### Exercise description
Replace "Templates" with "Reports" in the rows starting at the line that contains "Task: Expand the" and ending at the line that contains "(x=202, y=829)", and give those lines again with nothing else changed.

-- Start Dataset --

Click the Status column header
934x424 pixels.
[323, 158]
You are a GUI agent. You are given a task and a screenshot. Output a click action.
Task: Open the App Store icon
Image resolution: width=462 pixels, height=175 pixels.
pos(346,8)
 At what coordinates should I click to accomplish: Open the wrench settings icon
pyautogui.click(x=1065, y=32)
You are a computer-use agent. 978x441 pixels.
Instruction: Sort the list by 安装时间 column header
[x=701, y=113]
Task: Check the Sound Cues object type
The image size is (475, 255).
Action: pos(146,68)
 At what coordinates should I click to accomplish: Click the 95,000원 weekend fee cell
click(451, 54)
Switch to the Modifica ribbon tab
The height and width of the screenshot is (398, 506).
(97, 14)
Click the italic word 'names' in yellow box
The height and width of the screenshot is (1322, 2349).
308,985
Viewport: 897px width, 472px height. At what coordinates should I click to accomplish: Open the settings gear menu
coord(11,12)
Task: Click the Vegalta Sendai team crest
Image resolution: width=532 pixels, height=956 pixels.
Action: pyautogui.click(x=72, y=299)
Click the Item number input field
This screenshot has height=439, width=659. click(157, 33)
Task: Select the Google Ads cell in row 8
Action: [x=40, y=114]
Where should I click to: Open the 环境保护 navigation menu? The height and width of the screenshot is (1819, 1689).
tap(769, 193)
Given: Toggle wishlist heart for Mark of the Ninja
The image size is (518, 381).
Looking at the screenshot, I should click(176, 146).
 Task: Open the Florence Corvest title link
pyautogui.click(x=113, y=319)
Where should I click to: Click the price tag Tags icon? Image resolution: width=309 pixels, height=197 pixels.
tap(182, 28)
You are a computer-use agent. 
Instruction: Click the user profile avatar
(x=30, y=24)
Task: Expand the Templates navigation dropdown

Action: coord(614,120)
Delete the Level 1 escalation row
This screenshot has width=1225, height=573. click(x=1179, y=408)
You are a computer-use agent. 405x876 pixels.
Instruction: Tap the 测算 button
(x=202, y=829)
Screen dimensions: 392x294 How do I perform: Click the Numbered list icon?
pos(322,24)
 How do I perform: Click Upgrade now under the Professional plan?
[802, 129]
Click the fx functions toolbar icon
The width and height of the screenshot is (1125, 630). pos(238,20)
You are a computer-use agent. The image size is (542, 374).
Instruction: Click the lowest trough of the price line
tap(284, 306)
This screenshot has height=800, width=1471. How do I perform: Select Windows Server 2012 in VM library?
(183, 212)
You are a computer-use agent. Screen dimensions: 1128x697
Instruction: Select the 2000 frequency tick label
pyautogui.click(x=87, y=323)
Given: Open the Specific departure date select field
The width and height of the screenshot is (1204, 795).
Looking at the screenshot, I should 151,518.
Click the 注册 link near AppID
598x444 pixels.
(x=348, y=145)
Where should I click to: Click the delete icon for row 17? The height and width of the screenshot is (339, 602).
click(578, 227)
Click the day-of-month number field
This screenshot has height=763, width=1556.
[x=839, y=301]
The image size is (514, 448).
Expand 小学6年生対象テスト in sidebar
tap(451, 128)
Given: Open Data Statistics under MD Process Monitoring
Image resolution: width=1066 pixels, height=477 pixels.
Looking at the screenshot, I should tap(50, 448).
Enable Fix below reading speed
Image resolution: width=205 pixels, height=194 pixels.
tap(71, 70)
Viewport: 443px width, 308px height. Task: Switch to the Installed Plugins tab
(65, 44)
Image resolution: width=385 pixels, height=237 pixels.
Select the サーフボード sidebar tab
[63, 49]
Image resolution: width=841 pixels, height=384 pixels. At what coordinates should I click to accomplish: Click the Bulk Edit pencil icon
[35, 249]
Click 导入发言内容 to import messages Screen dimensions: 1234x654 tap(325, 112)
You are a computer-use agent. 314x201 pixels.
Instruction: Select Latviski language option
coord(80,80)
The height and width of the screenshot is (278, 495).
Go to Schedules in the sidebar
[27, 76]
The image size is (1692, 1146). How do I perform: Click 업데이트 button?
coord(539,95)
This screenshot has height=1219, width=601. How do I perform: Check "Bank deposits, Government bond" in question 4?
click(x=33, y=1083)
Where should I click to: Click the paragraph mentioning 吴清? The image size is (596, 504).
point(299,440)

-- End Dataset --

### Expected output
Task: Expand the Reports navigation dropdown

Action: coord(614,120)
Delete the Level 1 escalation row
This screenshot has width=1225, height=573. click(x=1179, y=408)
You are a computer-use agent. 405x876 pixels.
Instruction: Tap the 测算 button
(x=202, y=829)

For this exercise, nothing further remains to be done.